[Saved data entries]

..............................

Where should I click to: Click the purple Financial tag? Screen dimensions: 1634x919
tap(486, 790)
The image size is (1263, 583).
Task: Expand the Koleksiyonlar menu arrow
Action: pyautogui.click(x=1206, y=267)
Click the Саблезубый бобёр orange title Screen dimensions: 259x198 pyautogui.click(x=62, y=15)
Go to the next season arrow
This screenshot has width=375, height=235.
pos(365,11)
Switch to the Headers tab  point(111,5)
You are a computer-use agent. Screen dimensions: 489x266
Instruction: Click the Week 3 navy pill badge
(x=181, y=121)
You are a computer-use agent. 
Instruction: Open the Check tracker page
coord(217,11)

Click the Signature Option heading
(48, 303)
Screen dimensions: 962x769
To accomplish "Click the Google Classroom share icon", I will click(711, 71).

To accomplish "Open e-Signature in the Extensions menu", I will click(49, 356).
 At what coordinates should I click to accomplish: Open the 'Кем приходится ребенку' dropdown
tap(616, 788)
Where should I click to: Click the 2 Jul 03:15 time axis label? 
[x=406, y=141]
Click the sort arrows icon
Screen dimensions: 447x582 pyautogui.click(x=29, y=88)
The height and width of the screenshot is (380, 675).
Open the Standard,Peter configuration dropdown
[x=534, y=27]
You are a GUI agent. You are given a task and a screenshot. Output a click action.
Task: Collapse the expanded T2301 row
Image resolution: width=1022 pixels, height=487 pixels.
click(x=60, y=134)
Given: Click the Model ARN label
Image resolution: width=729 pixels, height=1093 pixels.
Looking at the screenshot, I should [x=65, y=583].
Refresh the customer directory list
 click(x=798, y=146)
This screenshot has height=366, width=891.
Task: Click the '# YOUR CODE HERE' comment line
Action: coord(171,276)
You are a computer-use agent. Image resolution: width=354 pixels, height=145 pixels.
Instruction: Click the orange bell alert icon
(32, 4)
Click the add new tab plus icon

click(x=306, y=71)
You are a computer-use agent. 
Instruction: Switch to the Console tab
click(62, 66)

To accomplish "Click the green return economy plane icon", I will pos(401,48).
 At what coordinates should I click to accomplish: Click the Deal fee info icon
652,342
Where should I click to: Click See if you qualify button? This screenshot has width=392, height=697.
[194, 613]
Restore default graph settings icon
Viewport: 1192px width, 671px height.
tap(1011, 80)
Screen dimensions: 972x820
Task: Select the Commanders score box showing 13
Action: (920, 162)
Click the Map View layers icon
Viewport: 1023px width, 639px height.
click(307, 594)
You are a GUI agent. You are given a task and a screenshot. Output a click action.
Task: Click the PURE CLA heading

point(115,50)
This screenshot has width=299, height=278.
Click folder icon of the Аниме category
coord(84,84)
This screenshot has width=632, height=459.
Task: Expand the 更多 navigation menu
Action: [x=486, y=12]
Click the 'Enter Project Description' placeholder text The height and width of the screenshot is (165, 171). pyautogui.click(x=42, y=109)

..............................

• What is being asked: All that is needed is the exact run of lines above from the line containing "At what coordinates should I click to accomplish: Open" through the line containing "The height and width of the screenshot is (380, 675).", both of them included.

• Your response:
 At what coordinates should I click to accomplish: Open the 'Кем приходится ребенку' dropdown
tap(616, 788)
Where should I click to: Click the 2 Jul 03:15 time axis label? 
[x=406, y=141]
Click the sort arrows icon
Screen dimensions: 447x582 pyautogui.click(x=29, y=88)
The height and width of the screenshot is (380, 675).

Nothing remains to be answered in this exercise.